Each record below is to be restated word for word.

[Source records]
□ □ □

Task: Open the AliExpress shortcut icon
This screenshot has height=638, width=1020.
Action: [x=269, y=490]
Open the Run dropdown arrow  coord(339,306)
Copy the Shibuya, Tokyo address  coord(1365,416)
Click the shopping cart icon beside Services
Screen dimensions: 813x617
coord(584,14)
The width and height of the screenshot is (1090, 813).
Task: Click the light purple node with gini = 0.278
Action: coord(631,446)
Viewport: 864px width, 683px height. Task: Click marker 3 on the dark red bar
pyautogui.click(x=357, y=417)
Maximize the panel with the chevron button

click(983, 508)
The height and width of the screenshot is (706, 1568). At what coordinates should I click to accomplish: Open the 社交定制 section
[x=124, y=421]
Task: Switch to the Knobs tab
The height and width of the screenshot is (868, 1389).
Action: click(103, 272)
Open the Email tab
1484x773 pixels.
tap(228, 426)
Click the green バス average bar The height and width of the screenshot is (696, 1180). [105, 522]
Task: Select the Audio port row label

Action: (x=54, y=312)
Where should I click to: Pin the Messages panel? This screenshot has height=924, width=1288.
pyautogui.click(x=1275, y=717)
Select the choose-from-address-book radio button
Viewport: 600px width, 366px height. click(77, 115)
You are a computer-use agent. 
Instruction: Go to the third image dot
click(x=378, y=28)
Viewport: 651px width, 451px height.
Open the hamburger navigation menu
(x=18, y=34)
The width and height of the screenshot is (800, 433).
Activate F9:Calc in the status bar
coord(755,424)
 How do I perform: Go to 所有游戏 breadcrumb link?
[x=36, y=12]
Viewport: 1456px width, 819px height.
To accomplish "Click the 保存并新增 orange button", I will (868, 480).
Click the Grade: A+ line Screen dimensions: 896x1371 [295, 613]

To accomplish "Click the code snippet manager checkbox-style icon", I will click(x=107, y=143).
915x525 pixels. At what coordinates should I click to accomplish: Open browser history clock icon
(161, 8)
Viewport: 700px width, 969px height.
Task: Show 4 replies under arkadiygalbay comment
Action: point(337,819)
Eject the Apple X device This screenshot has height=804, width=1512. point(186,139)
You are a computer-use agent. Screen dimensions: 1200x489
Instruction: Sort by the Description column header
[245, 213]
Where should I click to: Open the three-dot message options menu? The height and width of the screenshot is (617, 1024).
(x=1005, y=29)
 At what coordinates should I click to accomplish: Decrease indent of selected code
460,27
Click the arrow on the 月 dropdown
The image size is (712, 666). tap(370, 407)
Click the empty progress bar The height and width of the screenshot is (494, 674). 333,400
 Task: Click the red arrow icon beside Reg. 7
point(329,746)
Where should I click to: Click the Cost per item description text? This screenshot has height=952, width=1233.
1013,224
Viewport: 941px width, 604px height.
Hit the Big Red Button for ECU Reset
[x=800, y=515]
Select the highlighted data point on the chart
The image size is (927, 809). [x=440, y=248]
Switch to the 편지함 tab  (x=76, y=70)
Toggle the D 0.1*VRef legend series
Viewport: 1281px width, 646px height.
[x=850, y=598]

□ □ □

SOLVED PROBLEM -
Task: Open the AliExpress shortcut icon
This screenshot has height=638, width=1020.
Action: [x=269, y=490]
Open the Run dropdown arrow  coord(339,306)
Copy the Shibuya, Tokyo address  coord(1365,416)
Click the shopping cart icon beside Services
Screen dimensions: 813x617
coord(584,14)
The width and height of the screenshot is (1090, 813).
Task: Click the light purple node with gini = 0.278
Action: coord(631,446)
Viewport: 864px width, 683px height. Task: Click marker 3 on the dark red bar
pyautogui.click(x=357, y=417)
Maximize the panel with the chevron button

click(983, 508)
The height and width of the screenshot is (706, 1568). At what coordinates should I click to accomplish: Open the 社交定制 section
[x=124, y=421]
Task: Switch to the Knobs tab
The height and width of the screenshot is (868, 1389).
Action: click(103, 272)
Open the Email tab
1484x773 pixels.
tap(228, 426)
Click the green バス average bar The height and width of the screenshot is (696, 1180). [105, 522]
Task: Select the Audio port row label

Action: (x=54, y=312)
Where should I click to: Pin the Messages panel? This screenshot has height=924, width=1288.
pyautogui.click(x=1275, y=717)
Select the choose-from-address-book radio button
Viewport: 600px width, 366px height. click(77, 115)
You are a computer-use agent. 
Instruction: Go to the third image dot
click(x=378, y=28)
Viewport: 651px width, 451px height.
Open the hamburger navigation menu
(x=18, y=34)
The width and height of the screenshot is (800, 433).
Activate F9:Calc in the status bar
coord(755,424)
 How do I perform: Go to 所有游戏 breadcrumb link?
[x=36, y=12]
Viewport: 1456px width, 819px height.
To accomplish "Click the 保存并新增 orange button", I will (868, 480).
Click the Grade: A+ line Screen dimensions: 896x1371 [295, 613]

To accomplish "Click the code snippet manager checkbox-style icon", I will click(x=107, y=143).
915x525 pixels. At what coordinates should I click to accomplish: Open browser history clock icon
(161, 8)
Viewport: 700px width, 969px height.
Task: Show 4 replies under arkadiygalbay comment
Action: point(337,819)
Eject the Apple X device This screenshot has height=804, width=1512. point(186,139)
You are a computer-use agent. Screen dimensions: 1200x489
Instruction: Sort by the Description column header
[245, 213]
Where should I click to: Open the three-dot message options menu? The height and width of the screenshot is (617, 1024).
(x=1005, y=29)
 At what coordinates should I click to accomplish: Decrease indent of selected code
460,27
Click the arrow on the 月 dropdown
The image size is (712, 666). tap(370, 407)
Click the empty progress bar The height and width of the screenshot is (494, 674). 333,400
 Task: Click the red arrow icon beside Reg. 7
point(329,746)
Where should I click to: Click the Cost per item description text? This screenshot has height=952, width=1233.
1013,224
Viewport: 941px width, 604px height.
Hit the Big Red Button for ECU Reset
[x=800, y=515]
Select the highlighted data point on the chart
The image size is (927, 809). [x=440, y=248]
Switch to the 편지함 tab  (x=76, y=70)
Toggle the D 0.1*VRef legend series
Viewport: 1281px width, 646px height.
[x=850, y=598]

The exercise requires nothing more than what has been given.